As Team India gears up for the first series in what is lined up as 15 months of International cricket away from the familiar sounds of home, there are obviously a few chinks in the armour that need to be addressed. Here is a look at 5 things that may derail team India’s progress in the ODIs in Protea Land
1. Bowling in the death overs:
This has been an issue with the Indian team since time immemorial. Somehow, no Indian pacer, even in the distant memory has been able to land his yorkers consistently though the course of even a single series, let alone, prolonged periods of time. No wonder then that no Indian bowler – in my memory at least – has been cast as a specialist death bowler.
Very often with India, the good work done in the first two thirds of the innings is undone by poor bowling in the last third where the advantage is let slip. Like with Ishant Sharma‘s recent 30-run over, bad death bowling can very often change the course of matches.
As Dhoni himself has been saying, it is not the number of runs that are conceded but the lack of yorkers and other variations delivered by the bowlers which is disappointing. In 14 of the last 15 ODIs, Team India have conceded more than 70 runs in the last 10 overs, the only exception being in Kochi, where the West Indies pressed the self-destruct button with spectacular efficiency.
2 of the most delightful batsmen to watch when on song, but unfortunately for India, the recent past has not been very kind to both these southpaws. First, Mitchell Johnson bullied both of them with his pace and then Sunil Narine deceived both of them with his artistry. Both of them struggled to come to terms with the sheer speed on the ball even on Indian pitches where they fell prey to Johnson on almost all occasions in that series.
This is a massive tour for both Raina and Yuvraj, as a failure here could see their places in the team in danger, with the likes of Ambati Rayudu, Ajinkya Rahane and Dinesh Karthik hot on their heels for a spot in the National side. But, the prospect of seeing both of them walk out to bat will have Morne Morkel and Dale Steyn licking their lips in anticipation.
3. Unsettled Bowling Attack:
With only Ravi Ashwin, Bhuvneshwar Kumar and Ravindra Jadeja knowing that they can take their spots based on recent performance, it will be interesting to see whether whoever is picked out of Mohammad Shami, Ishant Sharma, Mohit Sharma and Umesh Yadav can perform with a clear head without being bullied by the pressure of having to keep their place in the side.
Very often, that pressure can weigh a cricketer down tremendously. While Shami had a sensational test debut series against the Windies, the ODI series that followed was a dampener to his spirits. For Umesh Yadav, he might well be perplexed as to why he was dropped from the ODI side for the two recent series after he had performed reasonably well in both the Champions Trophy and the Tri Series in the West Indies. Ishant will have that 30-run over in the back of his mind, and Mohit is carrying the pressure of his first big overseas tour.
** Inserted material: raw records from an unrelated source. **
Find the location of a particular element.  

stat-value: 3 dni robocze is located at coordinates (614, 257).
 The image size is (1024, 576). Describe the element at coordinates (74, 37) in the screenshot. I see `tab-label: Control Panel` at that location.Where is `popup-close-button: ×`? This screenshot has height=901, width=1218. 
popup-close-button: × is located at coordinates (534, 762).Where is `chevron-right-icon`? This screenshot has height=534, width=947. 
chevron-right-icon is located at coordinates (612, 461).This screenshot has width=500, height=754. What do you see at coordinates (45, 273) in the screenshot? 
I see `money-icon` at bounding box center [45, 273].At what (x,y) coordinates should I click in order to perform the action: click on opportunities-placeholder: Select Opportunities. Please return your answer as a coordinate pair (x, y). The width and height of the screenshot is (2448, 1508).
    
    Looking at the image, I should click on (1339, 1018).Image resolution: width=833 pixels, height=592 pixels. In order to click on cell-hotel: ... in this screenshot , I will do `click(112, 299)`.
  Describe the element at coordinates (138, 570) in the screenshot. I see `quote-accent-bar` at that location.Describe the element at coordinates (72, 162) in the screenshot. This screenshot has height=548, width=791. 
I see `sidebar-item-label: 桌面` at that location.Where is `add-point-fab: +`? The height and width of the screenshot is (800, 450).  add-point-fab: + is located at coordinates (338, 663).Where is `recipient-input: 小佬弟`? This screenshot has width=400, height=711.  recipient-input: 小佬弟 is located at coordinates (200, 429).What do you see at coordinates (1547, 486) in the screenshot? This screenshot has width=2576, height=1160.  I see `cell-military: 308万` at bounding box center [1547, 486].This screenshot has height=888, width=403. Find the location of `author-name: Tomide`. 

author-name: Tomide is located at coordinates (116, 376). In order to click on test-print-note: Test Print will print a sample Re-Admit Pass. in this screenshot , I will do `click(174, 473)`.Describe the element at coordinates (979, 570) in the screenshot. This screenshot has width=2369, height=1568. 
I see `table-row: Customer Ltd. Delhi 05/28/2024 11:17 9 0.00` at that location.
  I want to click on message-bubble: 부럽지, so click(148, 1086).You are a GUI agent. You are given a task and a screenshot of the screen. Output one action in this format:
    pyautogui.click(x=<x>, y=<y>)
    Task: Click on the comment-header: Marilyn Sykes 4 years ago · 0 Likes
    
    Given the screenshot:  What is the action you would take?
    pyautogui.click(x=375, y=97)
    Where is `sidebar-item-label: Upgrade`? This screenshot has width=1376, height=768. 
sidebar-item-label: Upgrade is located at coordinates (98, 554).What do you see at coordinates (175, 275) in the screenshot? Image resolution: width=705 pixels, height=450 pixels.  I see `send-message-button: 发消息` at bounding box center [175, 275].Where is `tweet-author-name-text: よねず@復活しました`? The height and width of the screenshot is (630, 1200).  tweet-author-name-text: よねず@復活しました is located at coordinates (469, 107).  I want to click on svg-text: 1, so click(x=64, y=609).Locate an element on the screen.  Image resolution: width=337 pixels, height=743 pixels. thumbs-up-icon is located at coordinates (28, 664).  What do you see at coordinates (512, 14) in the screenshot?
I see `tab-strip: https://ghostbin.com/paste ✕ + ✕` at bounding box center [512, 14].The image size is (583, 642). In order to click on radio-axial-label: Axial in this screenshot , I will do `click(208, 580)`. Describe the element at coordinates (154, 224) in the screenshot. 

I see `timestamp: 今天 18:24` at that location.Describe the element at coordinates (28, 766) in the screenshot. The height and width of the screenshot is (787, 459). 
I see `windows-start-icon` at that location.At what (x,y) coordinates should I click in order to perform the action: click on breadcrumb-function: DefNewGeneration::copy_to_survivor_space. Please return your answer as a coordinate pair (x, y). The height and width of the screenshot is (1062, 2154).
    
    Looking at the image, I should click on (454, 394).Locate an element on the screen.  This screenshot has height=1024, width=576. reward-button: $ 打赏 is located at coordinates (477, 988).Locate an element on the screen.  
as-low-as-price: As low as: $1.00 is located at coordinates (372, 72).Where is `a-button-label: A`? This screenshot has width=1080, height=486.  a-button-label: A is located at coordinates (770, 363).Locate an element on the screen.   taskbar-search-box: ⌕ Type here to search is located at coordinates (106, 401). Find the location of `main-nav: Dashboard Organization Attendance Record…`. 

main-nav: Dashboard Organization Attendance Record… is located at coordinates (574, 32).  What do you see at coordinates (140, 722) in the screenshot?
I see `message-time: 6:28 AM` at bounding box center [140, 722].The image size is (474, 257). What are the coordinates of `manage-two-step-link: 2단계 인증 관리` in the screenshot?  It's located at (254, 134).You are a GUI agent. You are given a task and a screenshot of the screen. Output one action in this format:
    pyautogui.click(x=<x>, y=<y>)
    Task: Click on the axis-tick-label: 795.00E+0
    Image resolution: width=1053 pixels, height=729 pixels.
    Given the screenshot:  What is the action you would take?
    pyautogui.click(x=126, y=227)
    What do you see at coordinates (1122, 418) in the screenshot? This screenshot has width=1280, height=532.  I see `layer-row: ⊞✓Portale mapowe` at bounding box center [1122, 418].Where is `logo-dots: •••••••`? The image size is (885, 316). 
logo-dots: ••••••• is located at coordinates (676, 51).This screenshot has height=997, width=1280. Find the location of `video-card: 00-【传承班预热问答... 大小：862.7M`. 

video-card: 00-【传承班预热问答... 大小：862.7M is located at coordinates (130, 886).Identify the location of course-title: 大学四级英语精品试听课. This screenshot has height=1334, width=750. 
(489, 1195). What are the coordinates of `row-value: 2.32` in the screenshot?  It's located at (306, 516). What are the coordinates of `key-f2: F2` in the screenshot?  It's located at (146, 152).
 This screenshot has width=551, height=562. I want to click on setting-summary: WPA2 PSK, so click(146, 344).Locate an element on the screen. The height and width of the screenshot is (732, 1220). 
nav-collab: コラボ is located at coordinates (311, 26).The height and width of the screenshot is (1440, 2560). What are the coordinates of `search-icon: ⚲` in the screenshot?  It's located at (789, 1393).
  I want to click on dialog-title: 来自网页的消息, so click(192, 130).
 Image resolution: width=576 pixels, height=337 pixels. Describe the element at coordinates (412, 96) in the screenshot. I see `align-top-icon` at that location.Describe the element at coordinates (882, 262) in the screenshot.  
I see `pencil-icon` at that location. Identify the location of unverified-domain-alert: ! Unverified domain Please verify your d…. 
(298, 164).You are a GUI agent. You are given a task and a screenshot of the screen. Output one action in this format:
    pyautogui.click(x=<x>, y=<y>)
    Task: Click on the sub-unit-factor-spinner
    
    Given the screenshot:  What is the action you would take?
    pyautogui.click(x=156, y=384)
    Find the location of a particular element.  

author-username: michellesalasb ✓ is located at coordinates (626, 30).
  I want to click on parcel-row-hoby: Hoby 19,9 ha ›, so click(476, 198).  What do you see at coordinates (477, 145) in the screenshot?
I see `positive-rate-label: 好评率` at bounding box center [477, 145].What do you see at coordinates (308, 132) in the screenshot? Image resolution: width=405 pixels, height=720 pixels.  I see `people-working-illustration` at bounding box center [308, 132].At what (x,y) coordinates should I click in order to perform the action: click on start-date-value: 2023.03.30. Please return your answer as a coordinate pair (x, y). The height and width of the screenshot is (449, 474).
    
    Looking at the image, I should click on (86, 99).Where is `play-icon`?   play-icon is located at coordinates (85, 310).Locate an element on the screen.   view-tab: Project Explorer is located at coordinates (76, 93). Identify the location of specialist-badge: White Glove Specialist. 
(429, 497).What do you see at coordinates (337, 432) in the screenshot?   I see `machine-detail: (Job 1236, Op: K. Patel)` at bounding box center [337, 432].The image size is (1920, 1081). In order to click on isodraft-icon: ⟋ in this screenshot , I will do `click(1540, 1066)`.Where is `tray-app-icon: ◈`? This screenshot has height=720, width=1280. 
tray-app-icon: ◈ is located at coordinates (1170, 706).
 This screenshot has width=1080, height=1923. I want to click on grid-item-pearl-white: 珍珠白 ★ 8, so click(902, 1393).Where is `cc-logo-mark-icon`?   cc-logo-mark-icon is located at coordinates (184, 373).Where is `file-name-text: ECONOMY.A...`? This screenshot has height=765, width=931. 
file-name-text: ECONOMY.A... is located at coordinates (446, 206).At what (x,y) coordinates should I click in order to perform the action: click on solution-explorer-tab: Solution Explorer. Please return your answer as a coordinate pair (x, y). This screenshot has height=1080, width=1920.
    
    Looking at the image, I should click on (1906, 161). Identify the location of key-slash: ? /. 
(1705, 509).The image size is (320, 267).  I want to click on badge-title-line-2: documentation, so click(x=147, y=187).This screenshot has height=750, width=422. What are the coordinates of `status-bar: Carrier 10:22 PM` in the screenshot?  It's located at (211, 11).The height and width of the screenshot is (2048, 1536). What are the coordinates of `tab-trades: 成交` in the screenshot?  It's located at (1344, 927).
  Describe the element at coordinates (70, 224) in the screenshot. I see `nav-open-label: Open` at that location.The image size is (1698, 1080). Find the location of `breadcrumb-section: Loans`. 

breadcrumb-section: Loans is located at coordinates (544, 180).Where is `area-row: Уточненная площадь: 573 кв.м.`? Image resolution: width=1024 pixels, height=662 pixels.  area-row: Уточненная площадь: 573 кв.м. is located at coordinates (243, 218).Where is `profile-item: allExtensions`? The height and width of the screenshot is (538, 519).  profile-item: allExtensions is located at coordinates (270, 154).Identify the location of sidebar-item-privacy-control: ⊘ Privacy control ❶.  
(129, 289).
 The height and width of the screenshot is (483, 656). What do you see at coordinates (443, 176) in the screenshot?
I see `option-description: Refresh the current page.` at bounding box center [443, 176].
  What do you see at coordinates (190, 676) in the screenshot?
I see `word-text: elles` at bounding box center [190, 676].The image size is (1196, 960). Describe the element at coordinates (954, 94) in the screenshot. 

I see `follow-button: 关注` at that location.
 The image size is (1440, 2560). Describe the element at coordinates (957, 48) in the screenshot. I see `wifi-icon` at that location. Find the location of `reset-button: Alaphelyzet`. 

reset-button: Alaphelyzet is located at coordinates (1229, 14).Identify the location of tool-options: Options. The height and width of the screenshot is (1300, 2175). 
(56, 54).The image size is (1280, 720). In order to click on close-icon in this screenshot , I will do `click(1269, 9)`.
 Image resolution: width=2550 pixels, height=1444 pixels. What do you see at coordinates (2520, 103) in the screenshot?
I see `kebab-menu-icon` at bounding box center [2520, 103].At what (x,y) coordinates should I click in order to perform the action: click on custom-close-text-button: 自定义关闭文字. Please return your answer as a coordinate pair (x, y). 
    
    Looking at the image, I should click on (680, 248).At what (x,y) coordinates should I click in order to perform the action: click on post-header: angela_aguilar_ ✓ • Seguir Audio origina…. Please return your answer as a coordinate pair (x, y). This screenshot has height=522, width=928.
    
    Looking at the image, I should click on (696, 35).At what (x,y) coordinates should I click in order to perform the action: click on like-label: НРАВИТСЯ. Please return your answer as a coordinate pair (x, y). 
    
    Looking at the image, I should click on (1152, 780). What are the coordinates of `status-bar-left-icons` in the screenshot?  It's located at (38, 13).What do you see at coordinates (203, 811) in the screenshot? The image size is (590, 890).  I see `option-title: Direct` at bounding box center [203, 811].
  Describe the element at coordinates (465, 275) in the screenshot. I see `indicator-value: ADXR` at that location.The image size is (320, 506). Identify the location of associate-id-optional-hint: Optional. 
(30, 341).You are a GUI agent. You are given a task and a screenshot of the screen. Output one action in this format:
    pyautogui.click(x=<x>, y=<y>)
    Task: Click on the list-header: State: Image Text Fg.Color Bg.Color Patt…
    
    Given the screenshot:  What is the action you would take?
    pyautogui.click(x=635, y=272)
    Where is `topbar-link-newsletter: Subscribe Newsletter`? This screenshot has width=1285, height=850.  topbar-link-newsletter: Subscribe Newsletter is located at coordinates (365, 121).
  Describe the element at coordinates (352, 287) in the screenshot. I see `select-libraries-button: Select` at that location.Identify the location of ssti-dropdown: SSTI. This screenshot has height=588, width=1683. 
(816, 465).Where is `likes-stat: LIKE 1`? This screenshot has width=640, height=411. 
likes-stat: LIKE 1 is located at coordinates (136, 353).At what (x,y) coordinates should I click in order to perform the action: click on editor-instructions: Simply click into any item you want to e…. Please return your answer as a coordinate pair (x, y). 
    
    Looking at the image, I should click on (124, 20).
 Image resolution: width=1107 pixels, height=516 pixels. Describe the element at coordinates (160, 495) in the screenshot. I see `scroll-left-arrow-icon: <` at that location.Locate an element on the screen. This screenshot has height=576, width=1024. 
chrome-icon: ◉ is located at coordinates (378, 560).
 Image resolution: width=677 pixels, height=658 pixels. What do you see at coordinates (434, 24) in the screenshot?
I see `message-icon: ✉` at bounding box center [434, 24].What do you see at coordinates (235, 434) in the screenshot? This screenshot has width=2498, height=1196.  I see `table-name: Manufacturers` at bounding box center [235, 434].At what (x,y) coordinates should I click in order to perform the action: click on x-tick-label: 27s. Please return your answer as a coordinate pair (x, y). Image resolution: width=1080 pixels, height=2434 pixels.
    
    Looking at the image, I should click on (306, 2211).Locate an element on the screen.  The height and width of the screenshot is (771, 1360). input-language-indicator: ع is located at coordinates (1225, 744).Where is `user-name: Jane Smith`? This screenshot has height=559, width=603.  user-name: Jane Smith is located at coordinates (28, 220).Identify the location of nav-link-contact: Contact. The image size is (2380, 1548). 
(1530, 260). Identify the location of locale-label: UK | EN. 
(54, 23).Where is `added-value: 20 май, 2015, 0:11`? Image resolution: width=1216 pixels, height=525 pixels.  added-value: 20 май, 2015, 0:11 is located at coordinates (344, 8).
4. Ravindra Jadeja, the batsman:
As a bowler, Ravindra Jadeja is an automatic pick in the present Indian ODI side. But as the genuine all-rounder in the side, batting at 7, it is imperative that Jadeja pulls his weight in with the bat. Post the Champions Trophy, Jadeja’s batting form has gone cold, and that could be a major source of worry for the think-tank.
Especially in South African conditions, where the top order might be prone to a collapse, Jadeja’s position at no.7 becomes all the more crucial. Recent performances in both Test and ODI cricket show better batting numbers for Ravi Ashwin than they do for Jadeja. For someone who can be dangerous once he gets going, Jadeja must ensure that he spends some time out in the middle before becoming too expansive with his strokeplay. That was the strategy which served him well in the Champions Trophy where he played a couple of crucial knocks in the latter part of the innings.
5. Transition from Indian to South African conditions
After what has been nearly 2 months of cricket on the flat, placed wickets at home, the time has come for India’s batsmen to work hard for their runs. Boundary hitting and batting, in general, will not be as easy as it has been against Australia and the West Indies. The Indians will have to be ready for the grind, and ensure that they grit it out in the middle, because Steyn and co. are not going to lay a bed of roses for the Indians.
Also, fielding is a crucial aspect where the atmospheric conditions of the Highveld (Johannesburg and Centurion) can pose a huge challenge with the altitude. Because of being around 6000 ft. above sea level, not only does the ball travel farther, but it also travels faster, making it essential that fielders adjust their body mechanisms right in order to pocket those catches that will come their way.
If India can ensure that they can allay these fears, then they could prosper in the series.